Matias Caseras

Personal information
- Date of birth: March 20, 1992 (age 34)
- Place of birth: Colonia del Sacramento, Uruguay
- Height: 1.68 m (5 ft 6 in)
- Position: Midfielder

Team information
- Current team: Plaza Colonia
- Number: 5

Youth career
- Nacional^{[citation needed]}

Senior career*
- Years: Team / Apps / (Gls)
- 2013–: Plaza Colonia / 121 / (4)
- 2018: → Kyoto Sanga (loan) / 2 / (0)

= Matias Caseras =

Uruguayan footballer (born 1992)

Matias Caseras (born March 20, 1992) is a Uruguayan professional footballer born in Colonia del Sacramento, who plays as a midfielder for Plaza Colonia.

==Career==
After starting with Club Nacional U19, he signed with Plaza Colonia in 2011.
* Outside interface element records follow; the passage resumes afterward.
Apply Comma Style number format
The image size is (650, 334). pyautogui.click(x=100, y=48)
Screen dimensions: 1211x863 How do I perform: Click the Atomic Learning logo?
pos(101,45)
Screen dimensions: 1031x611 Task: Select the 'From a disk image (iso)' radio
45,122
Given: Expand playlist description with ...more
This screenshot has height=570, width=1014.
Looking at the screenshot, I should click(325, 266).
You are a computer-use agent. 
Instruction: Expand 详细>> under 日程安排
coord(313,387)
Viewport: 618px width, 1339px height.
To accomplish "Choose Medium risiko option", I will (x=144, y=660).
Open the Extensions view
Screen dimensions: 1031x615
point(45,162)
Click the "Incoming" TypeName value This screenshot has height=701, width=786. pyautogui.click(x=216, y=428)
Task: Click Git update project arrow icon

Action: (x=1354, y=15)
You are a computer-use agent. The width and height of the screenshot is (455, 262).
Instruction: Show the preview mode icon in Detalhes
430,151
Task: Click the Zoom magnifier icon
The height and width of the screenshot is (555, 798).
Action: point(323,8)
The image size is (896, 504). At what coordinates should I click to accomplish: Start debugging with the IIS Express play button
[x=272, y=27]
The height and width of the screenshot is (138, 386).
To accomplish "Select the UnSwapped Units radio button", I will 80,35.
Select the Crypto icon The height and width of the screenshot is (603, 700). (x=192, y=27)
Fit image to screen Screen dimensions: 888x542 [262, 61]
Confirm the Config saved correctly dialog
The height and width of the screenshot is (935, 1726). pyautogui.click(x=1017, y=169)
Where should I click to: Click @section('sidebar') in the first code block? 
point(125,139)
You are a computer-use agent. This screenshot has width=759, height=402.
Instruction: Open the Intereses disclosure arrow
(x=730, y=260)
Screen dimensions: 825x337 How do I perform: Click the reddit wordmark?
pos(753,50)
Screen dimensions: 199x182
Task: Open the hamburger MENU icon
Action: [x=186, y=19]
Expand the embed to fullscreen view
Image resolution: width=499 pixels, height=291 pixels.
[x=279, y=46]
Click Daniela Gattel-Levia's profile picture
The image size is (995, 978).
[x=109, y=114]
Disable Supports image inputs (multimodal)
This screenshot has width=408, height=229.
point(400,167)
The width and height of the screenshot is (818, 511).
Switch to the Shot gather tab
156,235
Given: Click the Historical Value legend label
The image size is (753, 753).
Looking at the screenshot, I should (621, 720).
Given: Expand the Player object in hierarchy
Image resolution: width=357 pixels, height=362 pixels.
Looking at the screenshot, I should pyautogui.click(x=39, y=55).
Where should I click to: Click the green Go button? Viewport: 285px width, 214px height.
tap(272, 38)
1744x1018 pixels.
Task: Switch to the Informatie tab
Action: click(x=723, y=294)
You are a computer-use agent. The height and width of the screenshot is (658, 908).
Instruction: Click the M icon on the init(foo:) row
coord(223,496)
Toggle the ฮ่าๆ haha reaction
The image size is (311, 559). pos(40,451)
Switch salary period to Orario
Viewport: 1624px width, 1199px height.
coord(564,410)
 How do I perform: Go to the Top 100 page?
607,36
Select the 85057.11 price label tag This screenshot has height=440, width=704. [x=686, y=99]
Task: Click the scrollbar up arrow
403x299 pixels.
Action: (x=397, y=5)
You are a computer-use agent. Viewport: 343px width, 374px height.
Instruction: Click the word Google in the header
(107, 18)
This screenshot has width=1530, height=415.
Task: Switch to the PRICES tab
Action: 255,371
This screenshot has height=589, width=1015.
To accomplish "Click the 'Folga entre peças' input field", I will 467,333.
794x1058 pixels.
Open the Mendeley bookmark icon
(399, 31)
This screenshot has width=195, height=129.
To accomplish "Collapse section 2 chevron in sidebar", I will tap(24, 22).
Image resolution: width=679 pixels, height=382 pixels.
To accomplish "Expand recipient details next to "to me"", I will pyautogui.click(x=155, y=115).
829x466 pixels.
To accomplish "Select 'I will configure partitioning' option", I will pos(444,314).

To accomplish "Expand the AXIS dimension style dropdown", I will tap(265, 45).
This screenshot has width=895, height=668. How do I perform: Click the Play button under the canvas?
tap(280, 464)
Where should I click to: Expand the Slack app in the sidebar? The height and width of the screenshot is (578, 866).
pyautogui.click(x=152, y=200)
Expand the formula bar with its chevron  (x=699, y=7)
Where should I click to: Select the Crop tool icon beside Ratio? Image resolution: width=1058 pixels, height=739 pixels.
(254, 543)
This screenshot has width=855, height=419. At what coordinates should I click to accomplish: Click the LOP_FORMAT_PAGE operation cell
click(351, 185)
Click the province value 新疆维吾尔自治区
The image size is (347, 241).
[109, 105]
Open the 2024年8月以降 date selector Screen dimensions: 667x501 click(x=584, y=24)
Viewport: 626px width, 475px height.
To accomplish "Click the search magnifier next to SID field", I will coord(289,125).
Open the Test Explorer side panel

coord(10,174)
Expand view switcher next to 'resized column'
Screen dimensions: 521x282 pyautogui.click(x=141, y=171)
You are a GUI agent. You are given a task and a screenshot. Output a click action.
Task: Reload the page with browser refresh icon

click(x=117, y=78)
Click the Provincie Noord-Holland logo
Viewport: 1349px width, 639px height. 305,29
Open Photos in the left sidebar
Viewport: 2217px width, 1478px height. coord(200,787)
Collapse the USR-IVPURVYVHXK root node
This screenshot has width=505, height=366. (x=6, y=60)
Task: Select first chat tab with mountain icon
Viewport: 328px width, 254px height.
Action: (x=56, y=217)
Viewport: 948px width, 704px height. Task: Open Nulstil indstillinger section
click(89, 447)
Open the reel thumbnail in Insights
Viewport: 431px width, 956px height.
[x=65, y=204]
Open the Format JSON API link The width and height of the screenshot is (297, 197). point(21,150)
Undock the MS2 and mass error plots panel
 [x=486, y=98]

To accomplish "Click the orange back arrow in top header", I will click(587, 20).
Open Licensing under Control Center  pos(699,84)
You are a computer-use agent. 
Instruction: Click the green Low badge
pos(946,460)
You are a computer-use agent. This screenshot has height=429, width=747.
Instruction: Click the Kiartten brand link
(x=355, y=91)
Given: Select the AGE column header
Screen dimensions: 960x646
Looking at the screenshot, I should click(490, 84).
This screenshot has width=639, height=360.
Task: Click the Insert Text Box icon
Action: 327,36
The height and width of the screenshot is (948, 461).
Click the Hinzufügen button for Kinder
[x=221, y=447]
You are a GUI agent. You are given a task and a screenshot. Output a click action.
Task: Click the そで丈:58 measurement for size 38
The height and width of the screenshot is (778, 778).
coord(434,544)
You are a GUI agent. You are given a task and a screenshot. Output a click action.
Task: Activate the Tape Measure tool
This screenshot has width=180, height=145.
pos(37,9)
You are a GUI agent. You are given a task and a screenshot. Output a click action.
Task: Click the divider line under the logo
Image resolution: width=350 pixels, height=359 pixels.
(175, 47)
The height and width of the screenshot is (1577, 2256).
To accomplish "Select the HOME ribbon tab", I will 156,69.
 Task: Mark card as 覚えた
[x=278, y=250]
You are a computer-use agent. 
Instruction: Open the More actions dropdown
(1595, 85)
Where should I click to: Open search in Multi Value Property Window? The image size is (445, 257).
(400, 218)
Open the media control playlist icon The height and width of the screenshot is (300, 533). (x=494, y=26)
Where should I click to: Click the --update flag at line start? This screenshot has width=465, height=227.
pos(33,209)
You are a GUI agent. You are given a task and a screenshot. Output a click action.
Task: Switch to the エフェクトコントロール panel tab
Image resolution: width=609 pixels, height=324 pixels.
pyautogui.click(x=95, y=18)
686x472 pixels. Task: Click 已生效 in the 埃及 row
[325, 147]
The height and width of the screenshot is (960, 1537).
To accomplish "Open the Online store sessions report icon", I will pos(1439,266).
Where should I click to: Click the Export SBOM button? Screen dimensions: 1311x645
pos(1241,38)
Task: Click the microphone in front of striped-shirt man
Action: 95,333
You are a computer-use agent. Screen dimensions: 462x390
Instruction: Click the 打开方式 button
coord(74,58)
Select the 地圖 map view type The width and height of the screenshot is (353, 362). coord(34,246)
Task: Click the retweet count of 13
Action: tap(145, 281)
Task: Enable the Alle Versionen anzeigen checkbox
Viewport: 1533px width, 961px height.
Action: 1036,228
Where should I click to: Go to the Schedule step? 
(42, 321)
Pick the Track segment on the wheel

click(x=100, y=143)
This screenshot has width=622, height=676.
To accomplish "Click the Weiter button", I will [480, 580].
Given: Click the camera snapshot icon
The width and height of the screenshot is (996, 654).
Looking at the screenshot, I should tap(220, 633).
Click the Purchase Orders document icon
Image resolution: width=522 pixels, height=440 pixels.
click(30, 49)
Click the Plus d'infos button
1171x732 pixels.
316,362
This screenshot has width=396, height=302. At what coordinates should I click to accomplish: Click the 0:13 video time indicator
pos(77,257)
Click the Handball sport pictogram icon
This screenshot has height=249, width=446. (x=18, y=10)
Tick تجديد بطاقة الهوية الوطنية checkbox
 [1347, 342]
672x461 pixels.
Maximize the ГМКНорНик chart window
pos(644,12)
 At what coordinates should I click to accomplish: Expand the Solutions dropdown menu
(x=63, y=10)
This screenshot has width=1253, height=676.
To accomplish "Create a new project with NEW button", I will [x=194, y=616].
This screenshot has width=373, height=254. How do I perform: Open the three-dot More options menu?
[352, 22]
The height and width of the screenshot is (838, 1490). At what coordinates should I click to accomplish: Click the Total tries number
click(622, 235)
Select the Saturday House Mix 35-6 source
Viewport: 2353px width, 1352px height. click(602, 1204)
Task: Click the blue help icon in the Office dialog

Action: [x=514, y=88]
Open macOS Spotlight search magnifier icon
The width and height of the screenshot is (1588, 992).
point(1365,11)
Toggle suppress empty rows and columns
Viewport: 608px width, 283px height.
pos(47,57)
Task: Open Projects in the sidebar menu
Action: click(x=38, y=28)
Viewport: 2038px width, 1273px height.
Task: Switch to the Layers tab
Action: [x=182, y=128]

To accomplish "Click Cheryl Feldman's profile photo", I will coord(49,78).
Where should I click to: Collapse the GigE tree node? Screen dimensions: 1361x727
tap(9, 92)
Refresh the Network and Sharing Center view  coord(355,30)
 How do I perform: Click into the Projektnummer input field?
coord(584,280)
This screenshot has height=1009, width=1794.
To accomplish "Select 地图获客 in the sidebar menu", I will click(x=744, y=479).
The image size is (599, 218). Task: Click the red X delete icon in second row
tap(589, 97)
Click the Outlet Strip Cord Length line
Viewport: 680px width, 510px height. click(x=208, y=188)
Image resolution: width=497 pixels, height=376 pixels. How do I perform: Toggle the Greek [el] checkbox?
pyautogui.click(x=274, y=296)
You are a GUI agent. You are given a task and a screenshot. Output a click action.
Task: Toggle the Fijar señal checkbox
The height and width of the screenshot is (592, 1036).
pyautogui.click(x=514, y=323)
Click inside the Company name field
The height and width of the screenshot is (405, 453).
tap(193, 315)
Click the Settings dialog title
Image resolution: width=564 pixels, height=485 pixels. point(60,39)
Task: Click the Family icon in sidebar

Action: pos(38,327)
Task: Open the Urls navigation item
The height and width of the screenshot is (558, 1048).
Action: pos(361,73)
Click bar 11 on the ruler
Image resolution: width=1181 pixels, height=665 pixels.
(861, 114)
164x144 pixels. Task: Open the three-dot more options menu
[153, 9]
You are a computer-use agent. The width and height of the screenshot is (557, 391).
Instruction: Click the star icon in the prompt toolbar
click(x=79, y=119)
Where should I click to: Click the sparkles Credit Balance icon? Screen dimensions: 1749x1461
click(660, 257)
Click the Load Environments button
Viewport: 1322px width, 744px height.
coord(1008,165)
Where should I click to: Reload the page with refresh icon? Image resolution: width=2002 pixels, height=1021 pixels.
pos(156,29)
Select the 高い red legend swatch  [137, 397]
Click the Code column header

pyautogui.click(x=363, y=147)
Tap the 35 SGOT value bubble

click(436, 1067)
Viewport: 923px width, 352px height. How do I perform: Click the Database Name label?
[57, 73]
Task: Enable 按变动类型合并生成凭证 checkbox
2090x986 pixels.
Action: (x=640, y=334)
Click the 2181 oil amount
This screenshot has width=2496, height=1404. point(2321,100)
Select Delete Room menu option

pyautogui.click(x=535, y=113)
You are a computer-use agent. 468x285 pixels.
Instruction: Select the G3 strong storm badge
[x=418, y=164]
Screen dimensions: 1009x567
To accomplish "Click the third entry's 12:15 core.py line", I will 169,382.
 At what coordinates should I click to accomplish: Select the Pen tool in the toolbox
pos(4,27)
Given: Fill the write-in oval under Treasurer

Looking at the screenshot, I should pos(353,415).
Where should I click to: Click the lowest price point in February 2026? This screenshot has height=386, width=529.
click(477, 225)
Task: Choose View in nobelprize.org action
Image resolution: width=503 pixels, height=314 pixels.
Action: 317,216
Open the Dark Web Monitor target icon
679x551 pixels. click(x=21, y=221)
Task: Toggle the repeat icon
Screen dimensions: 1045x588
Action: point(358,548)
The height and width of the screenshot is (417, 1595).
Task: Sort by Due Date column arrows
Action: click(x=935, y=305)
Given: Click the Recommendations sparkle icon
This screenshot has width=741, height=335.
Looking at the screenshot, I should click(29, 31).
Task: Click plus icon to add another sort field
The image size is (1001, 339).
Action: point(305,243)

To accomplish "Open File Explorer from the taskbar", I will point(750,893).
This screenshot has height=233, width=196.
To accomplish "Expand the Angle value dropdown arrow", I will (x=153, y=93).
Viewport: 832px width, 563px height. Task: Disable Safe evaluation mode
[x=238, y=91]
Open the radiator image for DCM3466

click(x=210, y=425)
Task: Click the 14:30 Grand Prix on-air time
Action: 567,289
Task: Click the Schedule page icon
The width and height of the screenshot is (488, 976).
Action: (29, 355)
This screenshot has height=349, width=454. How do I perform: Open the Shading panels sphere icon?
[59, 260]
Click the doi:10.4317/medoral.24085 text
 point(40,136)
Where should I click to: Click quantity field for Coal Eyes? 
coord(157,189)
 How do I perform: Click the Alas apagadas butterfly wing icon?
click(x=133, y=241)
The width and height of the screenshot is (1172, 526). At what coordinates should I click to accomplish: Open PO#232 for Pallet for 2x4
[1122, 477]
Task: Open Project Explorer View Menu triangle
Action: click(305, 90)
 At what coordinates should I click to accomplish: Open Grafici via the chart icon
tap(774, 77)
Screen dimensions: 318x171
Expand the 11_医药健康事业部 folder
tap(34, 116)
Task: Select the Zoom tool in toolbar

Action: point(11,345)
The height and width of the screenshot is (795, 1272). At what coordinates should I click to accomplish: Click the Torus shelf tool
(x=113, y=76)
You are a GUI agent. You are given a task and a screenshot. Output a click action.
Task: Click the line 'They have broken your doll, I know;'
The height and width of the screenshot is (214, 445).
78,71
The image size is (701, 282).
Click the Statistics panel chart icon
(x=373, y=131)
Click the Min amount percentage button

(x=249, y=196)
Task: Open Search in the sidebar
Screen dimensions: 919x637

On 1 January 2018 he was loaned to Japanese football club Kyoto Sanga until 11 July 2018, where he returned back to Plaza Colonia.

On 1 April 2021 Caseras was transferred to Villa Teresa.

On 17 February he was transferred from Villa Teresa to Buhos ULVR FC until his departure on 1 January 2023.

Currently Caseras is without a club.